Впрочем, и хотя об этом старались не говорить, была у войны обратная сторона. Да, сторонники модификации человека имплантами стали непопулярны. Но ученые, инженеры и государственные лаборатории продолжали работать. Война стала грандиозным полигоном испытаний «дополнительных электронных мозгов» в экстремальных условиях. Были известны миллионы случаев, когда импланты помогали людям в борьбе с агрессором.
Чего стоит запущенная в разгар войны Всероссийская государственная программа детравматизации новорожденных. Специальные импланты – симуляторы реальности внедряли детям до того, как они начинали видеть окружающий мир.

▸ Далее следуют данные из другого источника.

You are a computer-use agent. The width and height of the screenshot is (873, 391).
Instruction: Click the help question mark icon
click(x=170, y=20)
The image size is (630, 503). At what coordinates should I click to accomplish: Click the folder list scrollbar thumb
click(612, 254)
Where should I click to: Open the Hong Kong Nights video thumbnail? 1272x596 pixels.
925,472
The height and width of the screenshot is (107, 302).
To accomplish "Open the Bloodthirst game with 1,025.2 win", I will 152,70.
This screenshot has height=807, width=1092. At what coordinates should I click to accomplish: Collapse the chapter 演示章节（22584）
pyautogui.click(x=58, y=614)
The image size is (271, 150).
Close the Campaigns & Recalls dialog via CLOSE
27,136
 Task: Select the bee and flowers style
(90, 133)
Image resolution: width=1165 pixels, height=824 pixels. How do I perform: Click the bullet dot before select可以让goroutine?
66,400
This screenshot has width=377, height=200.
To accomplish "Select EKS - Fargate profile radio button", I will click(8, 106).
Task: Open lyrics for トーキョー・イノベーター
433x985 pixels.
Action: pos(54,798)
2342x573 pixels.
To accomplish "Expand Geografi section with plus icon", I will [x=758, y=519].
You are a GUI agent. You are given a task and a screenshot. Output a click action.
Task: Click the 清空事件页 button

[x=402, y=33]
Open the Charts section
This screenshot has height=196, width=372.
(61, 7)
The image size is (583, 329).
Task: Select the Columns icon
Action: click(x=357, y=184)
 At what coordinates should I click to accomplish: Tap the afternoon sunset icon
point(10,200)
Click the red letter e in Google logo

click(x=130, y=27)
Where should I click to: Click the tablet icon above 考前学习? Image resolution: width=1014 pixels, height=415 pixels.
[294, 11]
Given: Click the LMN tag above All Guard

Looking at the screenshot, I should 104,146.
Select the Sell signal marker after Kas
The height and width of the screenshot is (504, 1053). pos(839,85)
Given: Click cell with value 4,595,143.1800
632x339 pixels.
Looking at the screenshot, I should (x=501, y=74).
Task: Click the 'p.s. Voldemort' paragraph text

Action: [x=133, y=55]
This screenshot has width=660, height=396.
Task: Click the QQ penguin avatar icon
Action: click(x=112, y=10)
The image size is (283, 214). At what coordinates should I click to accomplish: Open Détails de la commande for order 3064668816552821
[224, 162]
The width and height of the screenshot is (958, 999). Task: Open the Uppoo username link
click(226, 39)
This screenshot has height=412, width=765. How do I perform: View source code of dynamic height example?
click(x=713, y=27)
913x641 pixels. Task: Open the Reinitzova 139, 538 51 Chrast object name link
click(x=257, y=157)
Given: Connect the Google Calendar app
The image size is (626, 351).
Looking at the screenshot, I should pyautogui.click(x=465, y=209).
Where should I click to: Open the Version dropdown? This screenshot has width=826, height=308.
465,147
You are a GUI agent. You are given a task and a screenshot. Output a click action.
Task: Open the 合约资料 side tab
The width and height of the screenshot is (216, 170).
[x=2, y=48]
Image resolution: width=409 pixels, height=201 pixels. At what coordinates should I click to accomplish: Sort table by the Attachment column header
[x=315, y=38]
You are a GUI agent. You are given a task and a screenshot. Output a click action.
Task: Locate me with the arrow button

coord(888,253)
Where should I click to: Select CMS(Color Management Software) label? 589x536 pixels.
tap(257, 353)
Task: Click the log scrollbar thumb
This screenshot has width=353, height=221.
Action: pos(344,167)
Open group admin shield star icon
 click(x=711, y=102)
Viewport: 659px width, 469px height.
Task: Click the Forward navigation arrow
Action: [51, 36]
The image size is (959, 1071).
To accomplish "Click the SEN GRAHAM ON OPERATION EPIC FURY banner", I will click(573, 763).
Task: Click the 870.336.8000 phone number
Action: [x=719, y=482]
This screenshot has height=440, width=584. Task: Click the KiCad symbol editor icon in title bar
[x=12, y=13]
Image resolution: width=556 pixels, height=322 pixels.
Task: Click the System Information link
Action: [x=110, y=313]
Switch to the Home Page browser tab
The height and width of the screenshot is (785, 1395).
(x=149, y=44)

После войны пользу «детских» имплантов стали оспаривать психологи и общественные активисты. Но в период боевых действий они оказались единственной возможностью уберечь хрупкую психику нового поколения от огненно-кровавого кошмара.
Тогда никто не думал, какими проблемами могут обернуться симуляторы после. Война страшнее, но мир сложнее. Во время войны импланты спасли миллионы малышей. После войны детей пришлось спасать от имплантов.
Ремонт дороги – а Сара, благо позволял спецпропуск, ездила только по земле и никогда не летала на флайках – собрал на узкой улочке в центре внушительную пробку. Машина еле катилась, как вдруг Сара вздрогнула и ударила по тормозам – задумалась и чуть не въехала в застывший впереди автомобиль.